- **Exercise prompt**: Before you finish, make sure each line of the records has been retyped exactly.

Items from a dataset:
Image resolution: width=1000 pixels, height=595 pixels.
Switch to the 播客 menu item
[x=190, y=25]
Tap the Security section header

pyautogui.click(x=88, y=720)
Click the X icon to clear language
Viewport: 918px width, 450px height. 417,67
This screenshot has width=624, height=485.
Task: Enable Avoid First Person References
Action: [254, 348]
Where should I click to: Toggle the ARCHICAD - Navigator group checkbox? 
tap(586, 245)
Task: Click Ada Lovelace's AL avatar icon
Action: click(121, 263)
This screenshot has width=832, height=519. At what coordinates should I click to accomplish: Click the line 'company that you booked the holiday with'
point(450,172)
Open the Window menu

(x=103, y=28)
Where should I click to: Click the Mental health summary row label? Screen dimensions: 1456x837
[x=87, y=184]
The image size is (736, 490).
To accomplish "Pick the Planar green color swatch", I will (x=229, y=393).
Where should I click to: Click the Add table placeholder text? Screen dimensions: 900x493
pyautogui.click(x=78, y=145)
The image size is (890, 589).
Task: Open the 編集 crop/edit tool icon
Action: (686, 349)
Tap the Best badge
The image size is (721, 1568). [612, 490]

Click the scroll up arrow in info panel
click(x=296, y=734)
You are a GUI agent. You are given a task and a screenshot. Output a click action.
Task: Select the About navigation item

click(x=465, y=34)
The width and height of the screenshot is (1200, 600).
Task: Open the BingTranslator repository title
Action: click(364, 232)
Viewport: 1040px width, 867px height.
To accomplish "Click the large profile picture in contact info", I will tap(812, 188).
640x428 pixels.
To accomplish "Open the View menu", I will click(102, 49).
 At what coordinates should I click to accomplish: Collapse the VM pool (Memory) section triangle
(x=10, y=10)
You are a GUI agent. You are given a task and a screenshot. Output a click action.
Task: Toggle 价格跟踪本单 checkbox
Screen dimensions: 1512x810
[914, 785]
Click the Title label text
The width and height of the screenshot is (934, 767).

- **Answer section**:
Image resolution: width=1000 pixels, height=595 pixels.
Switch to the 播客 menu item
[x=190, y=25]
Tap the Security section header

pyautogui.click(x=88, y=720)
Click the X icon to clear language
Viewport: 918px width, 450px height. 417,67
This screenshot has width=624, height=485.
Task: Enable Avoid First Person References
Action: [254, 348]
Where should I click to: Toggle the ARCHICAD - Navigator group checkbox? 
tap(586, 245)
Task: Click Ada Lovelace's AL avatar icon
Action: click(121, 263)
This screenshot has width=832, height=519. At what coordinates should I click to accomplish: Click the line 'company that you booked the holiday with'
point(450,172)
Open the Window menu

(x=103, y=28)
Where should I click to: Click the Mental health summary row label? Screen dimensions: 1456x837
[x=87, y=184]
The image size is (736, 490).
To accomplish "Pick the Planar green color swatch", I will (x=229, y=393).
Where should I click to: Click the Add table placeholder text? Screen dimensions: 900x493
pyautogui.click(x=78, y=145)
The image size is (890, 589).
Task: Open the 編集 crop/edit tool icon
Action: (686, 349)
Tap the Best badge
The image size is (721, 1568). [612, 490]

Click the scroll up arrow in info panel
click(x=296, y=734)
You are a GUI agent. You are given a task and a screenshot. Output a click action.
Task: Select the About navigation item

click(x=465, y=34)
The width and height of the screenshot is (1200, 600).
Task: Open the BingTranslator repository title
Action: click(364, 232)
Viewport: 1040px width, 867px height.
To accomplish "Click the large profile picture in contact info", I will tap(812, 188).
640x428 pixels.
To accomplish "Open the View menu", I will click(102, 49).
 At what coordinates should I click to accomplish: Collapse the VM pool (Memory) section triangle
(x=10, y=10)
You are a GUI agent. You are given a task and a screenshot. Output a click action.
Task: Toggle 价格跟踪本单 checkbox
Screen dimensions: 1512x810
[914, 785]
Click the Title label text
The width and height of the screenshot is (934, 767).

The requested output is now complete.